Return a copy of every line in the records that includes the word "toolbar".

Provided records START

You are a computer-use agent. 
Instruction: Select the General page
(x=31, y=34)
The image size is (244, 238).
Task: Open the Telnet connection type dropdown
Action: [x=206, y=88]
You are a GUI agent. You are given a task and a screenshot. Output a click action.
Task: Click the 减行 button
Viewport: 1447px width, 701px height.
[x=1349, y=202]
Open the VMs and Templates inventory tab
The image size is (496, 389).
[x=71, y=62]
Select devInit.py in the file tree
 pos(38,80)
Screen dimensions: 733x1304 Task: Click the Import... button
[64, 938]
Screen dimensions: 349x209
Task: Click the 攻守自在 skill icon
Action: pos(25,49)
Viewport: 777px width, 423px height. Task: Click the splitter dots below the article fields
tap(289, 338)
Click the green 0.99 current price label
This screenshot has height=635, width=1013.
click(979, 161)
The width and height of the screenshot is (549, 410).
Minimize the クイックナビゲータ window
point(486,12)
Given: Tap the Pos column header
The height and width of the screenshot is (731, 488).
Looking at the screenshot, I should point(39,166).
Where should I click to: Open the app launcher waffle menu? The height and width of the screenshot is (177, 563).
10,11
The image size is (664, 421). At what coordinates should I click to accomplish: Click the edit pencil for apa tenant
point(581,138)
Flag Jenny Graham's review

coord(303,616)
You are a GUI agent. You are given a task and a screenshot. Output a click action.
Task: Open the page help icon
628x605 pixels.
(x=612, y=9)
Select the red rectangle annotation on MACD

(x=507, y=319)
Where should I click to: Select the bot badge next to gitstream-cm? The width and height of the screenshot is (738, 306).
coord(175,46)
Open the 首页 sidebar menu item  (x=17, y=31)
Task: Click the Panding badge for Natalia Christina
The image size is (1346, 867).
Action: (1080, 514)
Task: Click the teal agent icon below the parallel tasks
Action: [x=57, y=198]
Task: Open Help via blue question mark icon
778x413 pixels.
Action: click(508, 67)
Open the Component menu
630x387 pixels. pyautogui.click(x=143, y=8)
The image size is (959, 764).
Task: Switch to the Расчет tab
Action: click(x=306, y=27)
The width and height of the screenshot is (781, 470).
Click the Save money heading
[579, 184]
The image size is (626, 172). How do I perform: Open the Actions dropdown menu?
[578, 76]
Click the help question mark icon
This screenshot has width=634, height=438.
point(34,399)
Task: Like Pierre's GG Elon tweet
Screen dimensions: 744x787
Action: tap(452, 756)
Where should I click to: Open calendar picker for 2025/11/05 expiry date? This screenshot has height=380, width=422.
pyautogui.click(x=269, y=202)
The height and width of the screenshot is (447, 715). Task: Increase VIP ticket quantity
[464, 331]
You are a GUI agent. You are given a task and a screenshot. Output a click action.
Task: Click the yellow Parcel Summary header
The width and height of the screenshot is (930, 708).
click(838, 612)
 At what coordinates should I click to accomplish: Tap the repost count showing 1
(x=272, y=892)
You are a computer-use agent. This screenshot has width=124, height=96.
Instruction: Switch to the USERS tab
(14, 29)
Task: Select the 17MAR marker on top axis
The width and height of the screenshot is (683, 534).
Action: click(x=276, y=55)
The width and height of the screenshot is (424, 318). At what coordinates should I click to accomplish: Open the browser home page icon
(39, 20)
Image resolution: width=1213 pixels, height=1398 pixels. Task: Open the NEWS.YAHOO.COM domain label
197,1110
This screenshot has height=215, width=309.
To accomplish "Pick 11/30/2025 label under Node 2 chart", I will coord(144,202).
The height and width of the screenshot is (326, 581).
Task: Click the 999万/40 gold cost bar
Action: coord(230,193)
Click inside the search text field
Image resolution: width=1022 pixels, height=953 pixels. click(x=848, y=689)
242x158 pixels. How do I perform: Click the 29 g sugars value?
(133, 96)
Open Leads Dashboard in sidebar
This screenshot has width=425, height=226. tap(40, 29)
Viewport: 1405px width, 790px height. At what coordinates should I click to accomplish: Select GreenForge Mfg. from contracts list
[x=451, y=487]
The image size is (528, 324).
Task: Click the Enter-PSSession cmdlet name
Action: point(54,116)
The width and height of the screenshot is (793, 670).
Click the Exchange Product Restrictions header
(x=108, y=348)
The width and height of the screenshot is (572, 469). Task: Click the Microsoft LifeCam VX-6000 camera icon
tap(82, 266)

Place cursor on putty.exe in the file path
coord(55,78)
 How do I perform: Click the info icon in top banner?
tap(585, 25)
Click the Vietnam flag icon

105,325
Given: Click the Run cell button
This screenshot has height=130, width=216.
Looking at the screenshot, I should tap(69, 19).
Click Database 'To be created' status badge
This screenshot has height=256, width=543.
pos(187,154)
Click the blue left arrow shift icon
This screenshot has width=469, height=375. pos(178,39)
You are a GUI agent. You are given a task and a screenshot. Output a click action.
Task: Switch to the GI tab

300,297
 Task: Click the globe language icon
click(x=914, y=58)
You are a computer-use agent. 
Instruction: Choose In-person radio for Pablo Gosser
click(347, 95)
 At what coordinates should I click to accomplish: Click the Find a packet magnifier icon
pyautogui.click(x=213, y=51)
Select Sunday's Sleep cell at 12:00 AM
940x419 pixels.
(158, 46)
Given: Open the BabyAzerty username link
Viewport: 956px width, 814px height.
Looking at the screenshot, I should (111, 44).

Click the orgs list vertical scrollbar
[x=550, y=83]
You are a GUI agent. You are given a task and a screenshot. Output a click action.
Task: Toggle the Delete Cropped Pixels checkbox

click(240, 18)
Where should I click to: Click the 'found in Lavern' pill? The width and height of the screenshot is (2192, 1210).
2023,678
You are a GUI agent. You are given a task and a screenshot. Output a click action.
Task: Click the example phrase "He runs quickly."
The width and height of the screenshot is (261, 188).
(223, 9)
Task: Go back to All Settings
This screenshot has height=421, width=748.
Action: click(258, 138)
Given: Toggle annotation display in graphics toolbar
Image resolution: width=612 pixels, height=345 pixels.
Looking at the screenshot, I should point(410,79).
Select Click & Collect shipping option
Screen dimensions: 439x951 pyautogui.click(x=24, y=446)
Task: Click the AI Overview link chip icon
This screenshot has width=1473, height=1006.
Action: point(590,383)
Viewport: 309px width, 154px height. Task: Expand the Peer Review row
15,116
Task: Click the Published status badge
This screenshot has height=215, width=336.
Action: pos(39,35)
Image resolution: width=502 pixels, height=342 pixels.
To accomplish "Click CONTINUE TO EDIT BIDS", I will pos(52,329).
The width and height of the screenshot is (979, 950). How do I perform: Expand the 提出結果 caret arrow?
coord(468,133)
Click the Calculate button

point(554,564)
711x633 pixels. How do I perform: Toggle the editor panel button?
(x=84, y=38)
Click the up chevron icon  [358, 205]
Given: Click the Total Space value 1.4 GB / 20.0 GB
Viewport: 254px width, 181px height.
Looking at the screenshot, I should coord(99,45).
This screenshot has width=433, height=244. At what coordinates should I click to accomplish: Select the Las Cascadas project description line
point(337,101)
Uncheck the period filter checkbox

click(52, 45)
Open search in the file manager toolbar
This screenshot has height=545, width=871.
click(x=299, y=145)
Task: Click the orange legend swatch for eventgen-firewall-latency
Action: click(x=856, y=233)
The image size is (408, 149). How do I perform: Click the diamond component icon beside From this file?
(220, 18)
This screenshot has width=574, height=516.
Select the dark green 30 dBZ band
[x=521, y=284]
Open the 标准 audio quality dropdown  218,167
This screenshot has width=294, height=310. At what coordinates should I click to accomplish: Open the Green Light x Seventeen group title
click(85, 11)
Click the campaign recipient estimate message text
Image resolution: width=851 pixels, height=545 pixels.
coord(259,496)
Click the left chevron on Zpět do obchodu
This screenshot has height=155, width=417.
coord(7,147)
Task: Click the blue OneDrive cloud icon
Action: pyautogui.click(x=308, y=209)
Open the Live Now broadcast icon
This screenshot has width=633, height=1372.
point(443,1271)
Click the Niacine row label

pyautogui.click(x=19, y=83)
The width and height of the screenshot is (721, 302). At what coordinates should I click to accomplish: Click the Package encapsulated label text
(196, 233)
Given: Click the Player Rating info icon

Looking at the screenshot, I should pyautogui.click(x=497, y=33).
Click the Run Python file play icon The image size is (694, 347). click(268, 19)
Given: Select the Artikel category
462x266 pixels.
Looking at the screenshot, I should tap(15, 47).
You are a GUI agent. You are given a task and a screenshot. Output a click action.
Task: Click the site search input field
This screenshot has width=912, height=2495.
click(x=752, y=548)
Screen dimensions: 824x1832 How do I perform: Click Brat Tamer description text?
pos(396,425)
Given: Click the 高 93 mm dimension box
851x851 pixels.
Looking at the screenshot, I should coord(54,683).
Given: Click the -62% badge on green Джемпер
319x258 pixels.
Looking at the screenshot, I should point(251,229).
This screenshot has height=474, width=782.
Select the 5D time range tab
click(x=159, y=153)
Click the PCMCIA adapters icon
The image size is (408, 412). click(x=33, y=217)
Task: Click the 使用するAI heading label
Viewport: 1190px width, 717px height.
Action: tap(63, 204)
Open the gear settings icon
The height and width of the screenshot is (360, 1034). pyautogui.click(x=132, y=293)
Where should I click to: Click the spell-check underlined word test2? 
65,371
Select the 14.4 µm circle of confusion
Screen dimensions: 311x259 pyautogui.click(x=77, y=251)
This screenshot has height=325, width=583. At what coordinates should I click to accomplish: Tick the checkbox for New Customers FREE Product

Provided records END

* Written response
Given: Toggle annotation display in graphics toolbar
Open search in the file manager toolbar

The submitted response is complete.